== Written task A ==
According to the student loan credit article, after how many days of non-payment do federal student loans go into default?

== Document passage ==
Financial Research Team

July 14, 2026Reviewed by Gerald Financial Review Board
Does Not Paying Student Loans Affect Your Credit? Here's What Actually Happens

Key Takeaways

  • Missing student loan payments damages your credit score in three stages: delinquency, default, and long-term reporting — each progressively worse than the last.
  • Federal student loans go into default after 270 days of non-payment; private loans can default much faster, sometimes in as little as 30–90 days.
  • Late and missed payments stay on your credit report for up to seven years, making it harder and more expensive to borrow for a car, home, or anything else.
  • Income-driven repayment plans and deferment options exist specifically for borrowers who are struggling — contact your loan servicer before you miss a payment.
  • If you need short-term cash to cover an immediate gap while sorting out your loans, an instant cash advance app like Gerald can help bridge the shortfall without fees.

Yes — not paying student loans absolutely affects your credit, and the damage compounds over time. Your payment history accounts for 35% of your FICO credit score, making it the single most heavily weighted factor. Skipping payments on federal or private student loans triggers a chain reaction that can follow you for years. If you're already stretched thin and looking for short-term relief, an instant cash advance app might help bridge a small gap — but understanding what's happening to your credit is the first step. Here's exactly what happens when student loan payments go unpaid, and what you can do about it.

The Three Stages of Credit Damage from Unpaid Student Loans

Credit damage from student loans doesn't happen all at once. It builds in stages, and each stage is harder to recover from than the last. Knowing where you are in this process helps you take the right action quickly.

Stage 1: Delinquency (Day 1 to Day 269)

== Written task B ==
Reproduce verbatim the stretch of the records from the line containing "Click the red Cancelar" through the line containing "click(544, 145)".

== Record excerpts ==
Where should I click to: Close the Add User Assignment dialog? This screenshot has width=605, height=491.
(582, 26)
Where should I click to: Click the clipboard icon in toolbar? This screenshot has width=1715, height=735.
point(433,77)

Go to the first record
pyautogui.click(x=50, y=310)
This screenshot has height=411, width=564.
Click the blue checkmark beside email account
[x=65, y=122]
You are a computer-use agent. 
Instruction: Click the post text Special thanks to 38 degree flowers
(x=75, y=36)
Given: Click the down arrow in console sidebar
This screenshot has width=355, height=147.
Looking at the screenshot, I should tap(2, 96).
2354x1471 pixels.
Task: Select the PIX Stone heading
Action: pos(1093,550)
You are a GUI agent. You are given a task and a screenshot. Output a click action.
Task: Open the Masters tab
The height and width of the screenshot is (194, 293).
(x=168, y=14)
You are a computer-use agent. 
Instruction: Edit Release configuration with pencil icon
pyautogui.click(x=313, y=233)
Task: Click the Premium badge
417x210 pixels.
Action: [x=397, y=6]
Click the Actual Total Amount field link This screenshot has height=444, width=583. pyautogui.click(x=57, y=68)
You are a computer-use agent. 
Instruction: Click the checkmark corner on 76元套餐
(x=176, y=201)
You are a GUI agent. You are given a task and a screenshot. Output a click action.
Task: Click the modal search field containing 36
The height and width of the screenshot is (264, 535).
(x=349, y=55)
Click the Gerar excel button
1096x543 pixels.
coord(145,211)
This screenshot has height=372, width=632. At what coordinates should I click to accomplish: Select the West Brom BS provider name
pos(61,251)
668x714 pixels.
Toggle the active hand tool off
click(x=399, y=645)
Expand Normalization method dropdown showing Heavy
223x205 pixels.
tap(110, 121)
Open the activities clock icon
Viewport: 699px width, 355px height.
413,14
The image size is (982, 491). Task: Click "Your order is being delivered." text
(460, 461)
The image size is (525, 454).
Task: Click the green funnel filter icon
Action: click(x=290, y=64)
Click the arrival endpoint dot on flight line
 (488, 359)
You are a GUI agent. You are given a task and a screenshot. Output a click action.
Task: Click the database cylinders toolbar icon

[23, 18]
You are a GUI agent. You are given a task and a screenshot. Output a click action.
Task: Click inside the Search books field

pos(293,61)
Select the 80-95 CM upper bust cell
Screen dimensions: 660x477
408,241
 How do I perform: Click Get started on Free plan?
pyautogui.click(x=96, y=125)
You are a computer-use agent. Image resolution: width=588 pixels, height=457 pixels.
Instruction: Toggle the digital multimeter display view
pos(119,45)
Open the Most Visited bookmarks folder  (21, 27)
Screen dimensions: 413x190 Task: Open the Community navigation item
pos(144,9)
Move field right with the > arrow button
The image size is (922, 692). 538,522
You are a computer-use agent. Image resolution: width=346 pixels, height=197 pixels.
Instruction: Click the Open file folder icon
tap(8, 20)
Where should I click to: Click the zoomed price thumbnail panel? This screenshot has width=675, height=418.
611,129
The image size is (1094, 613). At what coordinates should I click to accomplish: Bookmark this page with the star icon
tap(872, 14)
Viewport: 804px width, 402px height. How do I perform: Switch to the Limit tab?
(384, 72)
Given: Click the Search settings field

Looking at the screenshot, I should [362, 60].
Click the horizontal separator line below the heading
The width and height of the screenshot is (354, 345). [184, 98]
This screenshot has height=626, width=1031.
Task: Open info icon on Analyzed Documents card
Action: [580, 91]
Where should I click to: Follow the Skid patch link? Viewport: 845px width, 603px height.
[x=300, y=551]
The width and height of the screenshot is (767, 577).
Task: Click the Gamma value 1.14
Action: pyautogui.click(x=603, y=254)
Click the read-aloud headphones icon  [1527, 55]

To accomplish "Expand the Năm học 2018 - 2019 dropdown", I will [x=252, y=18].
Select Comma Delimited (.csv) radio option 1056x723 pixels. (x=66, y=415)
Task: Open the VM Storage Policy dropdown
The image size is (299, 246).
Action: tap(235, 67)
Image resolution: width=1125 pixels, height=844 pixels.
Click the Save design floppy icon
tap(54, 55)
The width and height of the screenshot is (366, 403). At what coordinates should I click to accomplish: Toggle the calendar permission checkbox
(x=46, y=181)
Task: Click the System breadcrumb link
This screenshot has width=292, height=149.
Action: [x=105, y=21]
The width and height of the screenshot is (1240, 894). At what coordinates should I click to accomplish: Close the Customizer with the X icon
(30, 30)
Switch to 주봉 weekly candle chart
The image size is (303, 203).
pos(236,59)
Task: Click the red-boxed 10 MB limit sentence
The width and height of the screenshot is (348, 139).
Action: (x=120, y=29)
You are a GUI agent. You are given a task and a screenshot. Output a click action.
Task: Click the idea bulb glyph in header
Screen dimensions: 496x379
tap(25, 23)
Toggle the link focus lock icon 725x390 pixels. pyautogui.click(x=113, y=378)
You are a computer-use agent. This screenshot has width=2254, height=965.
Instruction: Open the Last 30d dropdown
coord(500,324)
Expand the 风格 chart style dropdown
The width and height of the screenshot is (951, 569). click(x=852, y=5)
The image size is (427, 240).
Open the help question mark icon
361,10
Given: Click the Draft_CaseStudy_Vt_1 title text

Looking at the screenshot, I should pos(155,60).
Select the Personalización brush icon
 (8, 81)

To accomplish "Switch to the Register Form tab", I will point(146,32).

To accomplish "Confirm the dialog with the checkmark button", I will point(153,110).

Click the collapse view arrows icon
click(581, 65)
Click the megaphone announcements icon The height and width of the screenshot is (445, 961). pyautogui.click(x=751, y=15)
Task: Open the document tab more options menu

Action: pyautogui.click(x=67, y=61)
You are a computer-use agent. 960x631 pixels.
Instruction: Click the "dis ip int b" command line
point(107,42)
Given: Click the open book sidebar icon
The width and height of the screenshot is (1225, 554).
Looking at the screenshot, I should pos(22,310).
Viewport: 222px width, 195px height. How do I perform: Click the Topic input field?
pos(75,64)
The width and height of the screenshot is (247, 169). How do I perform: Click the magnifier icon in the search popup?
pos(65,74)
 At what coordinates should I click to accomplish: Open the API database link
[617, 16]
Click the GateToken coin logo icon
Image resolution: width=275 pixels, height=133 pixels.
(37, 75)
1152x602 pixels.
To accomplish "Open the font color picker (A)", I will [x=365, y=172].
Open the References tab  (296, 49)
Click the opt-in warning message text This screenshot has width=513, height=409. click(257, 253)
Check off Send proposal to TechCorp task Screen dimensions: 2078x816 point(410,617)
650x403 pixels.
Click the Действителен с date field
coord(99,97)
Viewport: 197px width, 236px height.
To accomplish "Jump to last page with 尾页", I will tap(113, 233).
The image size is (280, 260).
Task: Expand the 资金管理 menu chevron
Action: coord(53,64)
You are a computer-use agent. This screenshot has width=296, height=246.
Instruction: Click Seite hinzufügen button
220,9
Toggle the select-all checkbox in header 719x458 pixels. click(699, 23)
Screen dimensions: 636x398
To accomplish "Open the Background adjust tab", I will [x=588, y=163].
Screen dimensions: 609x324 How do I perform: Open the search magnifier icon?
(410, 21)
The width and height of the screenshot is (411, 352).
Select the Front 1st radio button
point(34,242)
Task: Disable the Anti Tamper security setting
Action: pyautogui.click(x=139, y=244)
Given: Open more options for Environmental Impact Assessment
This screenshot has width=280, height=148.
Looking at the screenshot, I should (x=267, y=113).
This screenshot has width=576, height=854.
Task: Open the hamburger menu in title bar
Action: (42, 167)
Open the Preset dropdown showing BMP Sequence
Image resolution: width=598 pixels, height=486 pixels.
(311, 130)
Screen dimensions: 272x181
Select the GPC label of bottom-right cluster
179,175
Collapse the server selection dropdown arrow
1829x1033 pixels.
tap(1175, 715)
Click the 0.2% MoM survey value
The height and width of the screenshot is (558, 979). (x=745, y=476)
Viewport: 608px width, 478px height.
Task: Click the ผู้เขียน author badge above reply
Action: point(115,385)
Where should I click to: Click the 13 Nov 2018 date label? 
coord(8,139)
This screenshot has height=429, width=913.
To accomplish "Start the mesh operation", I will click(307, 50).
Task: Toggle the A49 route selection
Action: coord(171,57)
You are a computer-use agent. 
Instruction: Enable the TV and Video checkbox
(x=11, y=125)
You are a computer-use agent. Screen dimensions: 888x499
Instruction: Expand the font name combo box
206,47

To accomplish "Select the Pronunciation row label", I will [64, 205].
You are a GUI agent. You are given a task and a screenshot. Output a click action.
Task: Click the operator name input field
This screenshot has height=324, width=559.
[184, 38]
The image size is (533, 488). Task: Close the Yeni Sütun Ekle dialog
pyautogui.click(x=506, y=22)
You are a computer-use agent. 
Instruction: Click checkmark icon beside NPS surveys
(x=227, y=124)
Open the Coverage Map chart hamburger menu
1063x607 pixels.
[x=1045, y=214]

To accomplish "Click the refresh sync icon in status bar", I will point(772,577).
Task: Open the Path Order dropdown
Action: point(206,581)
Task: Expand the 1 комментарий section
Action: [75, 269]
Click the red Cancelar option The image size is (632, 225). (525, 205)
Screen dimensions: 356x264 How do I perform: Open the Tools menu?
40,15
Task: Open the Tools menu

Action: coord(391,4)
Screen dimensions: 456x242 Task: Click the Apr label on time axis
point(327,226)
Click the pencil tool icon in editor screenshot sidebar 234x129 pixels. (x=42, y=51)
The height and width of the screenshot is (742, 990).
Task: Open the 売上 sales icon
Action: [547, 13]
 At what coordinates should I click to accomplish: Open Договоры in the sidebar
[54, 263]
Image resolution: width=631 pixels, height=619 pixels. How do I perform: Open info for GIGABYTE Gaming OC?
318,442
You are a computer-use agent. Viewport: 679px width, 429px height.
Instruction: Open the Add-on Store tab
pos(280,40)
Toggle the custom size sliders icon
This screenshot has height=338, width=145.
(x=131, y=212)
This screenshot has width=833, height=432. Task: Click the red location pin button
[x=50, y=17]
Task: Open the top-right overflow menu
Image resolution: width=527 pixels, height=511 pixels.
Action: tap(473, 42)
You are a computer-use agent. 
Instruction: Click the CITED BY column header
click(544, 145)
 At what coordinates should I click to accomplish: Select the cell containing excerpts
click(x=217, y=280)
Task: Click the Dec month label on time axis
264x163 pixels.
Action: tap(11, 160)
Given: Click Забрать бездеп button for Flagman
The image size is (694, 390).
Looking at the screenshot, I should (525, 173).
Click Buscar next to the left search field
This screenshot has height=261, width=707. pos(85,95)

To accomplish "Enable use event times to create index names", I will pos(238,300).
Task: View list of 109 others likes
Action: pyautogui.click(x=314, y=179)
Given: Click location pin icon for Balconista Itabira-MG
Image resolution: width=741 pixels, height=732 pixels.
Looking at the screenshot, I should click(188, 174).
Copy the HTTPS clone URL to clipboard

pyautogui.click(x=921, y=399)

== Written response A ==
270 days

== Written response B ==
Click the red Cancelar option The image size is (632, 225). (525, 205)
Screen dimensions: 356x264 How do I perform: Open the Tools menu?
40,15
Task: Open the Tools menu

Action: coord(391,4)
Screen dimensions: 456x242 Task: Click the Apr label on time axis
point(327,226)
Click the pencil tool icon in editor screenshot sidebar 234x129 pixels. (x=42, y=51)
The height and width of the screenshot is (742, 990).
Task: Open the 売上 sales icon
Action: [547, 13]
 At what coordinates should I click to accomplish: Open Договоры in the sidebar
[54, 263]
Image resolution: width=631 pixels, height=619 pixels. How do I perform: Open info for GIGABYTE Gaming OC?
318,442
You are a computer-use agent. Viewport: 679px width, 429px height.
Instruction: Open the Add-on Store tab
pos(280,40)
Toggle the custom size sliders icon
This screenshot has height=338, width=145.
(x=131, y=212)
This screenshot has width=833, height=432. Task: Click the red location pin button
[x=50, y=17]
Task: Open the top-right overflow menu
Image resolution: width=527 pixels, height=511 pixels.
Action: tap(473, 42)
You are a computer-use agent. 
Instruction: Click the CITED BY column header
click(544, 145)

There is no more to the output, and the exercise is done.